0 software (StatSoft, Tulsa, OK, USA). The objective of stepwise regression is to construct a multivariate regression model (QSAR equation) for a certain property, y, based on several selected explanatory variables. In stepwise regression, the first selected explanatory variable has the highest correlation with dependent variable, y. Then, explanatory (independent) variables are consecutively added to the model in a forward selection procedure. A new variable is added to the model if a significant change in residuals of the model can be observed. The significance is evaluated using a statistical test, usually F-test (the value of the F-test of significance, F). In addition,
the multiple correlation coefficients (R), the standard error of estimate
(S), and SCH727965 the significance levels of each term and of whole equation (p) DAPT nmr are calculated for the derived QSAR equations. Whenever a new variable is included into a model, a backward elimination step follows in which an F-test detects the earlier selected variables, which can be removed from the model without any significant change on the level of the residuals. The variable selection procedure stops when no additional variable significantly improves the model. Stepwise regression is very much popular in QSAR studies, since the stepwise procedure is simple and based on the classical multiple linear regression (MLR) approach. Moreover, it is implemented in almost all the statistical software packages. One of the drawbacks of the method is the fact that no optimal variable selection is guaranteed, since the new variables are found based on the previously included variables into the model (Put et al., 2006). During model building,
the model fit can be improved proportional to the model complexity.
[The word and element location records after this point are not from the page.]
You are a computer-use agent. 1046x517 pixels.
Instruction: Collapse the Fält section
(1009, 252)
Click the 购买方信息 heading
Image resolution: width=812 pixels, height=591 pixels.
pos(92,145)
Therefore, the more the factors are included into the model, the better the model fits the training data. Usually, Histamine H2 receptor the model fit is evaluated by the root mean-squared error (RMSE), computed for the training data. The determination of the optimal complexity of the model requires an estimation of its predictive ability, to prevent overfitting to the calibration data. After all, the main goal of QSAR models is to obtain a reasonable prediction of the retention for future samples. To evaluate the prediction by means of an internal validation procedures, cross validation can be used. The predictive ability of a model is characterized by the cross-validated root mean-squared error (RMSECV); test values were calculated with the Matlab software (MathWorks, Natick, MA, USA). The RMSECV as values, which quantify the predictive power of the QSAR model, were calculated by the leave-one-out method and leave-ten-out method. Results and discussion The chemical structures of the 20 compounds considered for this study and their antitumor and noncovalent DNA-binding activities are presented in Table 1.